Debt management programs are designed to help you control and manage your debt, but some will affect your credit score. Have you asked yourself “How will a debt relief program affect my credit?” If so, you’ve come to the right place. Stick around for everything you need to know.
What’s a Debt Management Program?
There are various debt relief strategies available to help people manage their debt. Depending on what you’re looking for, you may be able to score lower interest rates or wipe out some of your debt altogether.
While this may be music to your ears, it’s important to consider how these programs affect your credit score. While some may help improve your overall score, other programs may hurt it.
How Do Debt Relief Strategies Affect Credit Scores?
So, will a debt relief program hurt your credit score? It depends.
Depending on the type of program you go for, your credit score may or may not be affected.

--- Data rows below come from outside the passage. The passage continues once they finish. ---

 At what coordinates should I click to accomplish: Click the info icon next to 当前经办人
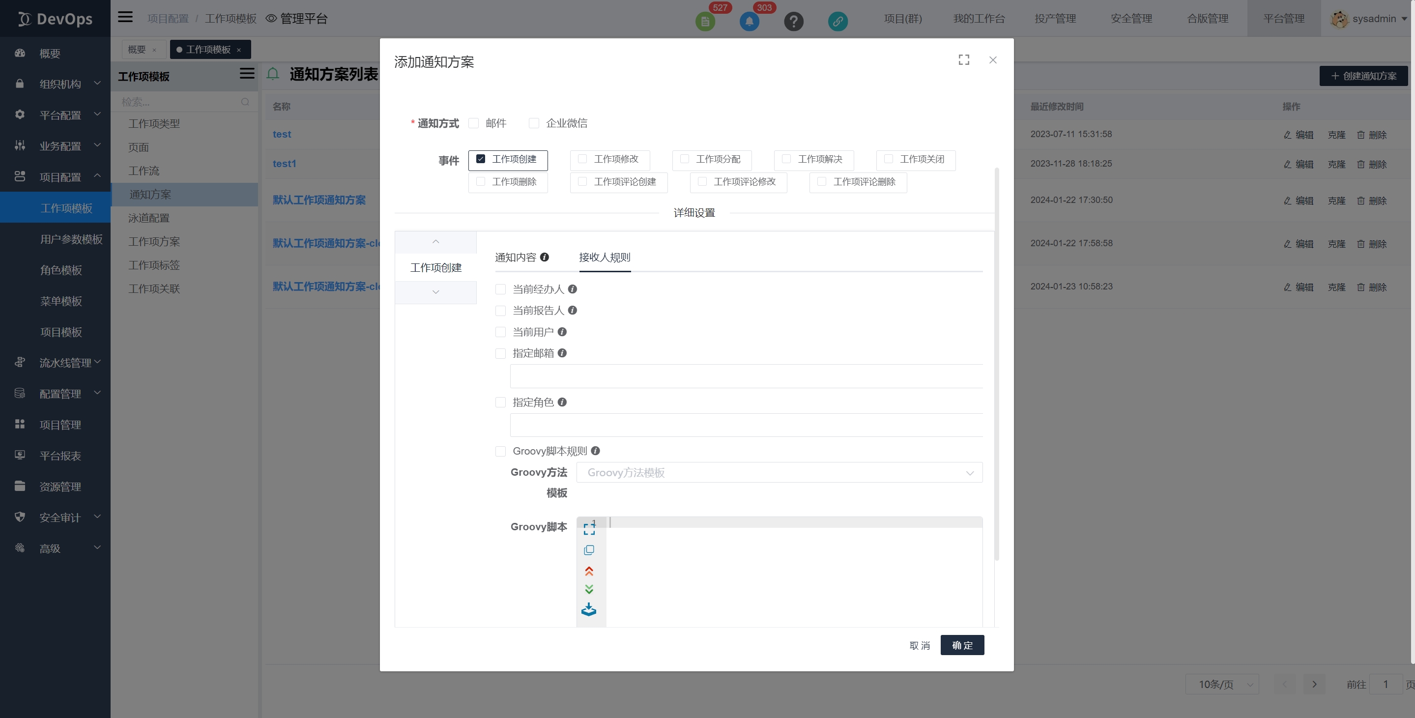572,289
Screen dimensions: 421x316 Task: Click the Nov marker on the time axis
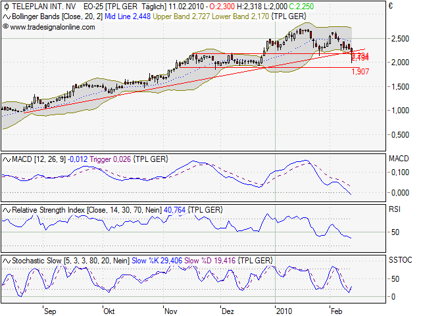(170, 310)
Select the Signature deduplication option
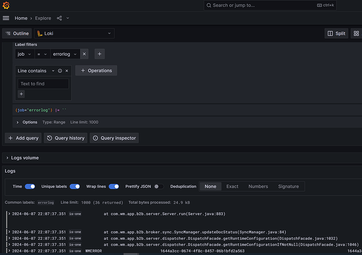This screenshot has height=255, width=362. [288, 186]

Check out the following debt relief strategies below to see how they affect credit scores:
- Debt settlement: While the idea of settling some of your debt may seem great, it is generally considered to be a slightly dangerous solution. This is because some debt relief companies recommend you stop contact and payments with creditors you owe money to. Every time you miss a payment, this in turn affects your credit score. As the overall goal of a debt settlement company is to eradicate your debt, this is their chief focus. Credit scores aren’t always as important in their eyes as eliminating your debt. It’s recommended to do your research before pursuing debt settlement.

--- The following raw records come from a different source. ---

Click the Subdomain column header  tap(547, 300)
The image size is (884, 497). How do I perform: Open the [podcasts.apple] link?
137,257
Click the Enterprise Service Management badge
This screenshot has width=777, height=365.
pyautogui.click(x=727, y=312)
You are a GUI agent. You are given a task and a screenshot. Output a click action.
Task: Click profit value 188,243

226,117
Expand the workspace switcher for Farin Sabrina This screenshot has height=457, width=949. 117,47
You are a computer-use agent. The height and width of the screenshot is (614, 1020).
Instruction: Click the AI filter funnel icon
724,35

- Debt management: Debt management involves you or your credit counselor formulating a repayment plan with your creditors. Since you’re not missing any payments with this strategy, it’s generally regarded as safe and not likely to affect your credit score as long as you make payments on time.

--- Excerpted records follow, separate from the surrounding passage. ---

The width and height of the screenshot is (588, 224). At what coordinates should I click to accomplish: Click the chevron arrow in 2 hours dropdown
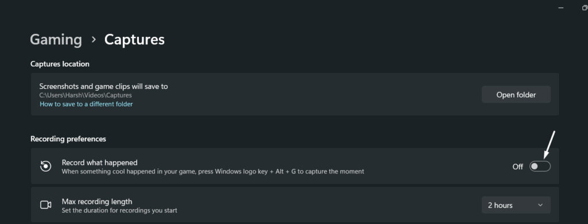pyautogui.click(x=540, y=205)
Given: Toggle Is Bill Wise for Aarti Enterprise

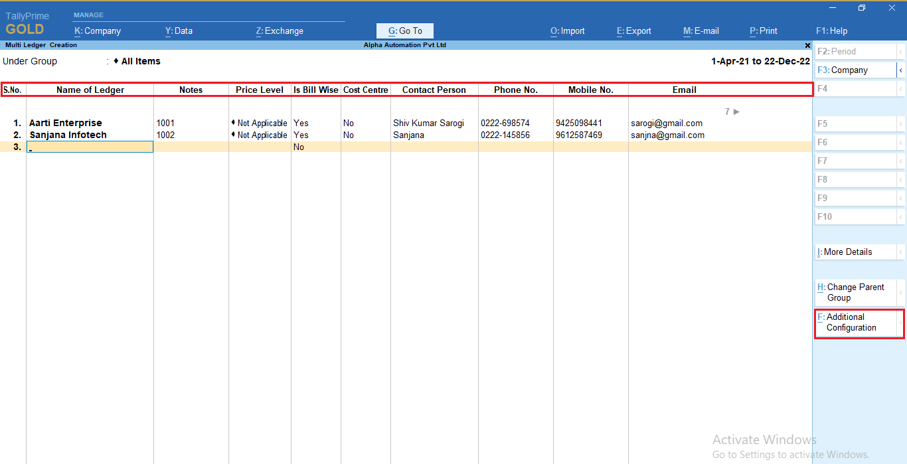Looking at the screenshot, I should pyautogui.click(x=301, y=123).
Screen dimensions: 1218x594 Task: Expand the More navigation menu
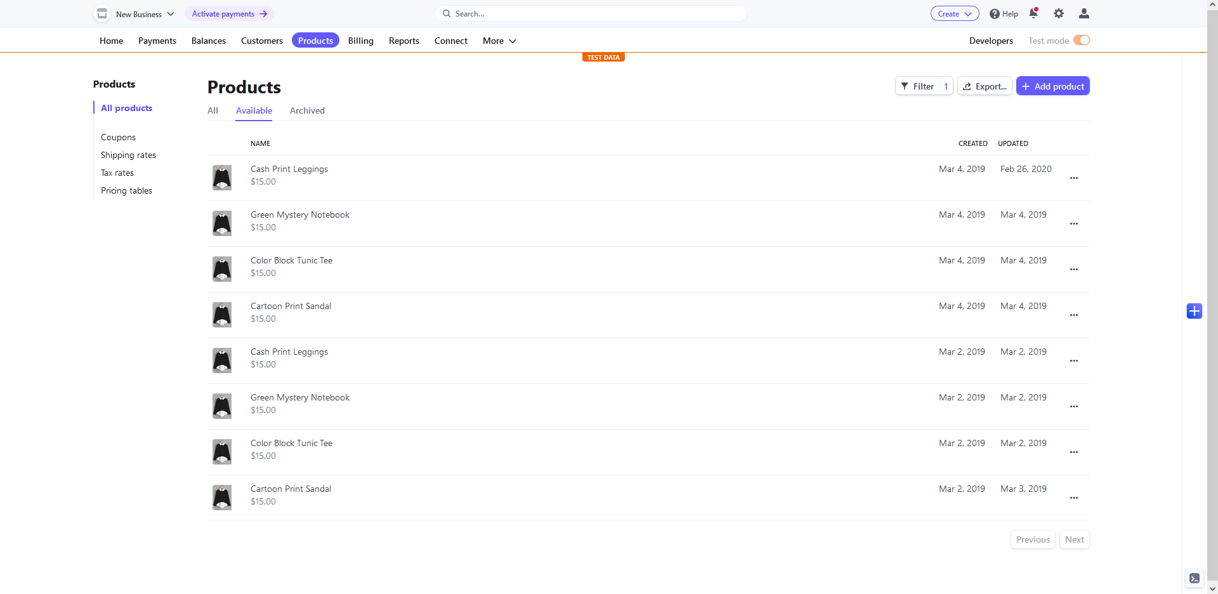[x=499, y=41]
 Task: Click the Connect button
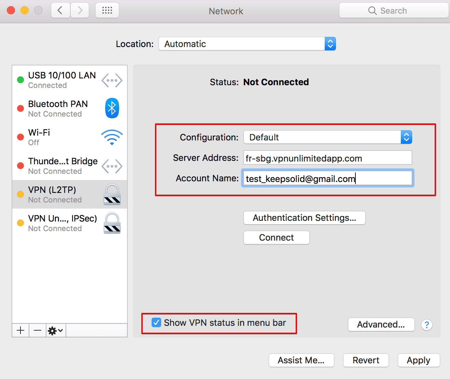point(276,238)
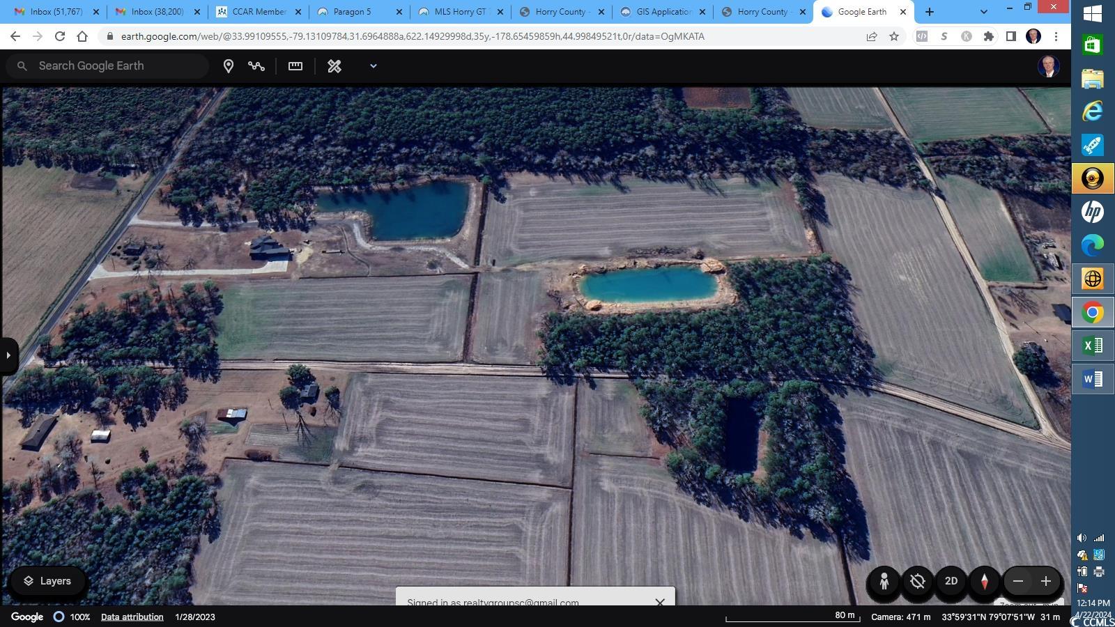Viewport: 1115px width, 627px height.
Task: Select the draw path tool icon
Action: click(x=256, y=66)
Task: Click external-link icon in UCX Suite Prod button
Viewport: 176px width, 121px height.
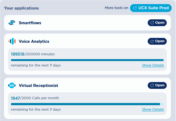Action: click(135, 8)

- Bankruptcy: While bankruptcy can seemingly solve all of your financial woes all at once, it goes without saying that this debt relief strategy has serious impacts on your credit score. That’s why bankruptcy is seen as a last resort after trying other strategies. Bankruptcy will remain on your credit report for up to 10 years, so think carefully before going down this route.
How to Improve Your Credit Score While Paying Off Debt
Just because you’re paying off debt doesn’t mean you have to live with a bad credit score forever. Paying your bills on time is one of the most important things involved in producing a solid credit rating. This is why it’s so important to make your payments on time. Late or missed payments can have significant impacts on your credit score.
While you may think that having no credit at all can improve your credit score, having established lines of credit can actually help you in the long run. It’s expected for people to owe money on mortgages, credit cards and student loans – by having these lines of credit available with a healthy payment history, you can steadily improve your credit.
It’s also important to lay low when it comes to opening new accounts. Each time you open a new account, a hard inquiry may be done where your credit score is investigated. This is why it’s best to limit the number of new accounts you open if you’re looking to improve your overall score.
How Will a Debt Management Program Affect my Credit?
There are multiple ways to get out of debt – but it’s important to do your research and find out how various debt relief programs affect your credit.